Items in a dataset
start
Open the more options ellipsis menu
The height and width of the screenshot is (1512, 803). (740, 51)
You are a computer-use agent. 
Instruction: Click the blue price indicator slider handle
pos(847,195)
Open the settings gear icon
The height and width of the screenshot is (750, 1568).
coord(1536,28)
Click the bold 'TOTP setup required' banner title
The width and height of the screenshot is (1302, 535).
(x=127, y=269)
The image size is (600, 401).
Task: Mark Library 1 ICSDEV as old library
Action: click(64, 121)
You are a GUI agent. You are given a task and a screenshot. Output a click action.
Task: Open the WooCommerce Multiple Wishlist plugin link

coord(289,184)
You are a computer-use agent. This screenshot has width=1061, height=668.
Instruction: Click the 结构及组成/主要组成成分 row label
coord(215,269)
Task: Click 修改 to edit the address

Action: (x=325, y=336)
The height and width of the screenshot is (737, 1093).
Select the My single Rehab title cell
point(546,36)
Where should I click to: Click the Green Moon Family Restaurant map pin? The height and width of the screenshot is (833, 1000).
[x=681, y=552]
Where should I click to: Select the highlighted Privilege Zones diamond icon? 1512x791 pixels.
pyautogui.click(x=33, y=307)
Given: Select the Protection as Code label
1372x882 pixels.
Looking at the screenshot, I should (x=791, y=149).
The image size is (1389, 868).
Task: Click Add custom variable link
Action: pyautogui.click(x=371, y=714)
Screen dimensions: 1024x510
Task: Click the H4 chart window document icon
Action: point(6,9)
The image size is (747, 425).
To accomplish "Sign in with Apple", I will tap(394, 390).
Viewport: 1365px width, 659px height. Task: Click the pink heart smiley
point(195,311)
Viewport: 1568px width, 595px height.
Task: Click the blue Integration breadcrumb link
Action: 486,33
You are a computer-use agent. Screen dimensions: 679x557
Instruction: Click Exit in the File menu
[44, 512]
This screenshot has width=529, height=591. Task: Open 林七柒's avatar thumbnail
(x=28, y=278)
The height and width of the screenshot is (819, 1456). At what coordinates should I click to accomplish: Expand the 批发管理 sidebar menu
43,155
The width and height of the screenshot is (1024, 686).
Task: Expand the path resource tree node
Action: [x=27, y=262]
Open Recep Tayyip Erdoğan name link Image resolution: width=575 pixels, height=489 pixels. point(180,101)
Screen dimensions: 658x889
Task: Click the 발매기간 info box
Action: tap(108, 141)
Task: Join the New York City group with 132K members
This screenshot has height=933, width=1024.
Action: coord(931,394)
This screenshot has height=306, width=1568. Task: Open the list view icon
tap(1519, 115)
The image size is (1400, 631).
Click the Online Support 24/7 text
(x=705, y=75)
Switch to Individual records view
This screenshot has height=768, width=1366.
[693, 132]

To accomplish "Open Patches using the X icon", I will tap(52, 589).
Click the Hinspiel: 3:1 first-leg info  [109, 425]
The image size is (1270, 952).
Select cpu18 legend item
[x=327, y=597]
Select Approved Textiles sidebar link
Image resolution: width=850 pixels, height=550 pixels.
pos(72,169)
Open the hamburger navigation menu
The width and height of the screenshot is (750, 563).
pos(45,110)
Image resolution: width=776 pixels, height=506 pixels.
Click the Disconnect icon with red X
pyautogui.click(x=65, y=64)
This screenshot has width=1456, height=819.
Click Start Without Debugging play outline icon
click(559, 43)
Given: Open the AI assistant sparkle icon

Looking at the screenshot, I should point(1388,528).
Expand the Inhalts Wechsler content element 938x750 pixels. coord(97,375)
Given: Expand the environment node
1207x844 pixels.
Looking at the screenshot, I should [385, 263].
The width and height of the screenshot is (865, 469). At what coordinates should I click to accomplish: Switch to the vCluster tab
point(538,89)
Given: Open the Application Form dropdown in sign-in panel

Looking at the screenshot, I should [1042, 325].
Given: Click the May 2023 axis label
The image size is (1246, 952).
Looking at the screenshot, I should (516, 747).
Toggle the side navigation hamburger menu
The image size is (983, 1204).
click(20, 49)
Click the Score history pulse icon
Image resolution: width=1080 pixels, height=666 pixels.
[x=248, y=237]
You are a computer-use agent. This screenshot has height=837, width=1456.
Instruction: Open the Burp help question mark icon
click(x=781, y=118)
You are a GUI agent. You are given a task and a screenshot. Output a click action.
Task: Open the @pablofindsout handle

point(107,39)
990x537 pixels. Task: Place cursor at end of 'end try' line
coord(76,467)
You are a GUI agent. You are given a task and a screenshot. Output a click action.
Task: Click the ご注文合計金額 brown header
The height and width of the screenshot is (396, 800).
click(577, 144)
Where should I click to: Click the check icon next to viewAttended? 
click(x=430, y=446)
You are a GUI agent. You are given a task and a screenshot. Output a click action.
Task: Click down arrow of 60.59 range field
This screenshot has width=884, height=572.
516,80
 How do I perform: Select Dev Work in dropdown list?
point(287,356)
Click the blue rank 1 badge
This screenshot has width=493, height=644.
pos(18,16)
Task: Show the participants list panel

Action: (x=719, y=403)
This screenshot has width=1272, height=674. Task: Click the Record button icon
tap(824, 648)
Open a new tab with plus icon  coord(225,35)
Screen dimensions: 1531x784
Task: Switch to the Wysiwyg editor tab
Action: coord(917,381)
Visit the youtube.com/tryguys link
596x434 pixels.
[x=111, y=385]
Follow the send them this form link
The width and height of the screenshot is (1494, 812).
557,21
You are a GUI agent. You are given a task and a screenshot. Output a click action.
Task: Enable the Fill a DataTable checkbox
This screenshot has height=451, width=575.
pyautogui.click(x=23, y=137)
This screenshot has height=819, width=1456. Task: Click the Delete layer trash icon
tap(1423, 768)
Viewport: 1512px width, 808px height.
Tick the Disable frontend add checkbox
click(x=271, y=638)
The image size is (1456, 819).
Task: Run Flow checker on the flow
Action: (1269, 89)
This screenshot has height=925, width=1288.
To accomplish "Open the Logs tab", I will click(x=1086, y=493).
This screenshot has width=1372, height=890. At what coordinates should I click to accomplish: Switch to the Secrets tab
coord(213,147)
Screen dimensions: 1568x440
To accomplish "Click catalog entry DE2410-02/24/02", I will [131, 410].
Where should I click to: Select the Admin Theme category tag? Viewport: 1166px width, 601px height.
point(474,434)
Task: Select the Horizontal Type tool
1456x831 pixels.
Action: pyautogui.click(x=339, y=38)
end
__WORK TO DO__
Reproduce every item above word for word, keeping the original order.

__RESPONSE__
Open the more options ellipsis menu
The height and width of the screenshot is (1512, 803). (740, 51)
You are a computer-use agent. 
Instruction: Click the blue price indicator slider handle
pos(847,195)
Open the settings gear icon
The height and width of the screenshot is (750, 1568).
coord(1536,28)
Click the bold 'TOTP setup required' banner title
The width and height of the screenshot is (1302, 535).
(x=127, y=269)
The image size is (600, 401).
Task: Mark Library 1 ICSDEV as old library
Action: click(64, 121)
You are a GUI agent. You are given a task and a screenshot. Output a click action.
Task: Open the WooCommerce Multiple Wishlist plugin link

coord(289,184)
You are a computer-use agent. This screenshot has width=1061, height=668.
Instruction: Click the 结构及组成/主要组成成分 row label
coord(215,269)
Task: Click 修改 to edit the address

Action: (x=325, y=336)
The height and width of the screenshot is (737, 1093).
Select the My single Rehab title cell
point(546,36)
Where should I click to: Click the Green Moon Family Restaurant map pin? The height and width of the screenshot is (833, 1000).
[x=681, y=552]
Where should I click to: Select the highlighted Privilege Zones diamond icon? 1512x791 pixels.
pyautogui.click(x=33, y=307)
Given: Select the Protection as Code label
1372x882 pixels.
Looking at the screenshot, I should (x=791, y=149).
The image size is (1389, 868).
Task: Click Add custom variable link
Action: pyautogui.click(x=371, y=714)
Screen dimensions: 1024x510
Task: Click the H4 chart window document icon
Action: point(6,9)
The image size is (747, 425).
To accomplish "Sign in with Apple", I will tap(394, 390).
Viewport: 1365px width, 659px height. Task: Click the pink heart smiley
point(195,311)
Viewport: 1568px width, 595px height.
Task: Click the blue Integration breadcrumb link
Action: 486,33
You are a computer-use agent. Screen dimensions: 679x557
Instruction: Click Exit in the File menu
[44, 512]
This screenshot has width=529, height=591. Task: Open 林七柒's avatar thumbnail
(x=28, y=278)
The height and width of the screenshot is (819, 1456). At what coordinates should I click to accomplish: Expand the 批发管理 sidebar menu
43,155
The width and height of the screenshot is (1024, 686).
Task: Expand the path resource tree node
Action: [x=27, y=262]
Open Recep Tayyip Erdoğan name link Image resolution: width=575 pixels, height=489 pixels. point(180,101)
Screen dimensions: 658x889
Task: Click the 발매기간 info box
Action: tap(108, 141)
Task: Join the New York City group with 132K members
This screenshot has height=933, width=1024.
Action: coord(931,394)
This screenshot has height=306, width=1568. Task: Open the list view icon
tap(1519, 115)
The image size is (1400, 631).
Click the Online Support 24/7 text
(x=705, y=75)
Switch to Individual records view
This screenshot has height=768, width=1366.
[693, 132]

To accomplish "Open Patches using the X icon", I will tap(52, 589).
Click the Hinspiel: 3:1 first-leg info  [109, 425]
The image size is (1270, 952).
Select cpu18 legend item
[x=327, y=597]
Select Approved Textiles sidebar link
Image resolution: width=850 pixels, height=550 pixels.
pos(72,169)
Open the hamburger navigation menu
The width and height of the screenshot is (750, 563).
pos(45,110)
Image resolution: width=776 pixels, height=506 pixels.
Click the Disconnect icon with red X
pyautogui.click(x=65, y=64)
This screenshot has width=1456, height=819.
Click Start Without Debugging play outline icon
click(559, 43)
Given: Open the AI assistant sparkle icon

Looking at the screenshot, I should point(1388,528).
Expand the Inhalts Wechsler content element 938x750 pixels. coord(97,375)
Given: Expand the environment node
1207x844 pixels.
Looking at the screenshot, I should [385, 263].
The width and height of the screenshot is (865, 469). At what coordinates should I click to accomplish: Switch to the vCluster tab
point(538,89)
Given: Open the Application Form dropdown in sign-in panel

Looking at the screenshot, I should [1042, 325].
Given: Click the May 2023 axis label
The image size is (1246, 952).
Looking at the screenshot, I should (516, 747).
Toggle the side navigation hamburger menu
The image size is (983, 1204).
click(20, 49)
Click the Score history pulse icon
Image resolution: width=1080 pixels, height=666 pixels.
[x=248, y=237]
You are a computer-use agent. This screenshot has height=837, width=1456.
Instruction: Open the Burp help question mark icon
click(x=781, y=118)
You are a GUI agent. You are given a task and a screenshot. Output a click action.
Task: Open the @pablofindsout handle

point(107,39)
990x537 pixels. Task: Place cursor at end of 'end try' line
coord(76,467)
You are a GUI agent. You are given a task and a screenshot. Output a click action.
Task: Click the ご注文合計金額 brown header
The height and width of the screenshot is (396, 800).
click(577, 144)
Where should I click to: Click the check icon next to viewAttended? 
click(x=430, y=446)
You are a GUI agent. You are given a task and a screenshot. Output a click action.
Task: Click down arrow of 60.59 range field
This screenshot has width=884, height=572.
516,80
 How do I perform: Select Dev Work in dropdown list?
point(287,356)
Click the blue rank 1 badge
This screenshot has width=493, height=644.
pos(18,16)
Task: Show the participants list panel

Action: (x=719, y=403)
This screenshot has width=1272, height=674. Task: Click the Record button icon
tap(824, 648)
Open a new tab with plus icon  coord(225,35)
Screen dimensions: 1531x784
Task: Switch to the Wysiwyg editor tab
Action: coord(917,381)
Visit the youtube.com/tryguys link
596x434 pixels.
[x=111, y=385]
Follow the send them this form link
The width and height of the screenshot is (1494, 812).
557,21
You are a GUI agent. You are given a task and a screenshot. Output a click action.
Task: Enable the Fill a DataTable checkbox
This screenshot has height=451, width=575.
pyautogui.click(x=23, y=137)
This screenshot has height=819, width=1456. Task: Click the Delete layer trash icon
tap(1423, 768)
Viewport: 1512px width, 808px height.
Tick the Disable frontend add checkbox
click(x=271, y=638)
The image size is (1456, 819).
Task: Run Flow checker on the flow
Action: (1269, 89)
This screenshot has height=925, width=1288.
To accomplish "Open the Logs tab", I will click(x=1086, y=493).
This screenshot has width=1372, height=890. At what coordinates should I click to accomplish: Switch to the Secrets tab
coord(213,147)
Screen dimensions: 1568x440
To accomplish "Click catalog entry DE2410-02/24/02", I will [131, 410].
Where should I click to: Select the Admin Theme category tag? Viewport: 1166px width, 601px height.
point(474,434)
Task: Select the Horizontal Type tool
1456x831 pixels.
Action: pyautogui.click(x=339, y=38)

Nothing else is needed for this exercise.